Prof. Chacińska will seek to identify global consequences of translational inhibition in human cells. Preliminary data show that although acute stress leads to rapid inhibition of protein synthesis, this stress is not lethal and frequently cells become even more resistant to further insults. Unknown adaptive mechanisms lead to re-initiation of protein translation. Prof. Chacińska’s group will undertake a system analysis of gene expression changes that accompany dysfunctional mitochondria, aiming to identify changes in transcription various steps of mRNA biogenesis and stability, including splicing – in collaboration with the Konarska lab – as well as translation activity/recruitment of mRNA during translation initiation. Studies of the group will deliver a comprehensive gene expression profiling under mitochondrial dysfunction and will lead to a discovery of yet unknown responses and adaptive pathways that have a potential to rescue cells and organisms from organellar stress and may in general benefit cellular and organismal fitness.

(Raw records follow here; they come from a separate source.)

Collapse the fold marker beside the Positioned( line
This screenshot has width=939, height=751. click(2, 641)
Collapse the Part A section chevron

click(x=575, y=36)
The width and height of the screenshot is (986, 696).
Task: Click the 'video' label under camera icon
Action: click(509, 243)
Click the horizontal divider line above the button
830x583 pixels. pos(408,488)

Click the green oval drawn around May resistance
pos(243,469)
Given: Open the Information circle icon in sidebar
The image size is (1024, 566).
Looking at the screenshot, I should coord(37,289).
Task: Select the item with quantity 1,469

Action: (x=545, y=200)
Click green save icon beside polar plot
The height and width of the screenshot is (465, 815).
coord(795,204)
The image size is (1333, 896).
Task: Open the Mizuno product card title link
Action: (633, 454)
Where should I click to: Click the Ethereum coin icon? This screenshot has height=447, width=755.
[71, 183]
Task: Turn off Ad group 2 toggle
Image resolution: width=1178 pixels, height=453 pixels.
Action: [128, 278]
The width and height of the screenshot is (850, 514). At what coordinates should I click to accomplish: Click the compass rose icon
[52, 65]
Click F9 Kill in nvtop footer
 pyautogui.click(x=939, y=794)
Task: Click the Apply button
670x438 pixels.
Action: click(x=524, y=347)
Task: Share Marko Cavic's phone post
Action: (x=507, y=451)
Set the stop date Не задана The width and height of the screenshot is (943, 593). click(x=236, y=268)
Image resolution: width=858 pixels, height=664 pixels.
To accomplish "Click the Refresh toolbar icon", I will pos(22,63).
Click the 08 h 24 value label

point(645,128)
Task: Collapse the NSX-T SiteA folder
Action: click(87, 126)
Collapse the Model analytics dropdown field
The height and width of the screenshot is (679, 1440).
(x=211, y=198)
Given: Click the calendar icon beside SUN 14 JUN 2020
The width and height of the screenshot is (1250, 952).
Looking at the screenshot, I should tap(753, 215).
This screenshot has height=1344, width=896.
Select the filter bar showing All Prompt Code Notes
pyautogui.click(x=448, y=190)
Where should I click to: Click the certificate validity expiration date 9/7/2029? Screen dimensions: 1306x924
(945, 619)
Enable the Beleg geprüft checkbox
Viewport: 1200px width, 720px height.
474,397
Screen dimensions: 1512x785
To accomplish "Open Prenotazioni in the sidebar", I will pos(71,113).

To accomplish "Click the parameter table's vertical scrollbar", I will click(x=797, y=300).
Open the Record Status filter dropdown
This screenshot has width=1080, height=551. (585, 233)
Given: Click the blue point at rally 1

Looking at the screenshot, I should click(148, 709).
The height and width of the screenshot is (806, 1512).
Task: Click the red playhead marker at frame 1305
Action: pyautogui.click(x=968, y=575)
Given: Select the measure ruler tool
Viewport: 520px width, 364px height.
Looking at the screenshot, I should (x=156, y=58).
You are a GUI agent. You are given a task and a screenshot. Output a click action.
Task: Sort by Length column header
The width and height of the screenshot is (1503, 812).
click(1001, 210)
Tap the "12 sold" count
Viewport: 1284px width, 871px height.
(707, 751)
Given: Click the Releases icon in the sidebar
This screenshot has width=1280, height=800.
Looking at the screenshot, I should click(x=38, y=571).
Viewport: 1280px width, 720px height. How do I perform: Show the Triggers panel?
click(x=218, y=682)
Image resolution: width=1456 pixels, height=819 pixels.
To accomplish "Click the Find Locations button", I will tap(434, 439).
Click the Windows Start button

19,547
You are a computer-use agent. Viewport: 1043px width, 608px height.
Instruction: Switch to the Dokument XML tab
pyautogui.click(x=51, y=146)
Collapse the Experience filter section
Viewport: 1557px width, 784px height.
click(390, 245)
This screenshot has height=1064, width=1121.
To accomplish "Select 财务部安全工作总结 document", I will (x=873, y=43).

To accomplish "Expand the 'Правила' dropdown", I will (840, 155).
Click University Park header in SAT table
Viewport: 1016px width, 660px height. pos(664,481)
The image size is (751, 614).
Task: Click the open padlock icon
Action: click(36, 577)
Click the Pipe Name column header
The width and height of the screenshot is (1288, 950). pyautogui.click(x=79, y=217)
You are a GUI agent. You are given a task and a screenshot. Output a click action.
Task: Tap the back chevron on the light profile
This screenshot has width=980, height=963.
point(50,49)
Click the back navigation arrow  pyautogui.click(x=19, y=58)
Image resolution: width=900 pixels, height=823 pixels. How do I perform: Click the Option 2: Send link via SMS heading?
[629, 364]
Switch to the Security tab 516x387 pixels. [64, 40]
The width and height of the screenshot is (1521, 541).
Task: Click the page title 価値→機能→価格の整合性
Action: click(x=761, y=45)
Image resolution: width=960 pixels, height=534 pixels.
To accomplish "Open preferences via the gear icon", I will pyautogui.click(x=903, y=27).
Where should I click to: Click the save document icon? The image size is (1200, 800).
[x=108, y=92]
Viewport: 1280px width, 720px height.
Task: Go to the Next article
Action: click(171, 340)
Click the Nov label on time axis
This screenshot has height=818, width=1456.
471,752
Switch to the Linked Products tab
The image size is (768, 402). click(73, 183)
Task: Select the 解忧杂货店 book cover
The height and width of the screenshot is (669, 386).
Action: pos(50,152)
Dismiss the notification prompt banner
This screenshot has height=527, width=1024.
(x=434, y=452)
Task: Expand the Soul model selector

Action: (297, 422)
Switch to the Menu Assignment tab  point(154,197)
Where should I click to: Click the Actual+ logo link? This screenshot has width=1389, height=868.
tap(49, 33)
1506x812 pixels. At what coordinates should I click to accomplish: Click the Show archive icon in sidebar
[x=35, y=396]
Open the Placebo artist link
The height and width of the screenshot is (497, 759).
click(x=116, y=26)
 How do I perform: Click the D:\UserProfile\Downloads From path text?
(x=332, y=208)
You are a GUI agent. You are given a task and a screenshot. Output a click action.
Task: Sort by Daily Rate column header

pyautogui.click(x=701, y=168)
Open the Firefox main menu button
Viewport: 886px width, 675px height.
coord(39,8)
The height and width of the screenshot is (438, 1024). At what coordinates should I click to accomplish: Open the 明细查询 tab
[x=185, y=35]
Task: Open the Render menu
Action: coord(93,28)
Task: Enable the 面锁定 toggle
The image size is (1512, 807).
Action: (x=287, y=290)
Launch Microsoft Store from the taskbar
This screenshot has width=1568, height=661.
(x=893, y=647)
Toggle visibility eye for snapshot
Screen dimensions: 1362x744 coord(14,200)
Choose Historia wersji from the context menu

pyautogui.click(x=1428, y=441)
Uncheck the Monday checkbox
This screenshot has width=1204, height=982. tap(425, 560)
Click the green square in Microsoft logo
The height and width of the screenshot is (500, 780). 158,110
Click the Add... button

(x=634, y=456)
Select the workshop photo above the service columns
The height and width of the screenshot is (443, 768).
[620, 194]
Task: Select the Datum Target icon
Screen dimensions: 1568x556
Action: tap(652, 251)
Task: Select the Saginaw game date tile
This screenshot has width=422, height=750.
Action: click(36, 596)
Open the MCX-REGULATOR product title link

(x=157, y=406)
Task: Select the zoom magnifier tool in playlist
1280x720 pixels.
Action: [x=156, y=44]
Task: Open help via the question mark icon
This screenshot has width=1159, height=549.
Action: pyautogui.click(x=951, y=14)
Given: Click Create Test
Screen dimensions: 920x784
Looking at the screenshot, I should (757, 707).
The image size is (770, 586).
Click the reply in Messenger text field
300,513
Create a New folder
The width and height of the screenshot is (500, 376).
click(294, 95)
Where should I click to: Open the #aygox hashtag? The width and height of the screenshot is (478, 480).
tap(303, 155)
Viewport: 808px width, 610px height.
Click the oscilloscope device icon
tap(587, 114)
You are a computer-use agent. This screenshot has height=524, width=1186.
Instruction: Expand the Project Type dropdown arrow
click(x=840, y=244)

Prof. Konarska group will study the mechanisms by which aging or environmental signals influence the function of the splicing machinery and affect splicing outcomes. Changes in patterns of alternative splicing in higher eukaryotes are characteristic signatures of stress and disease, but little is known about the underlying mechanisms. These studies will help to understand how environmental changes or ageing affect regulation of gene expression at the splicing level. They will also help to understand the function of the spliceosome and suggest new ways to modulate it. Ultimately, the mechanisms utilized by yeast to regulate pre-mRNA splicing will also be validated in mammalian cells, and the way how they affect more complex regulation of alternative splicing will be studied in collaboration with the Chacińska group.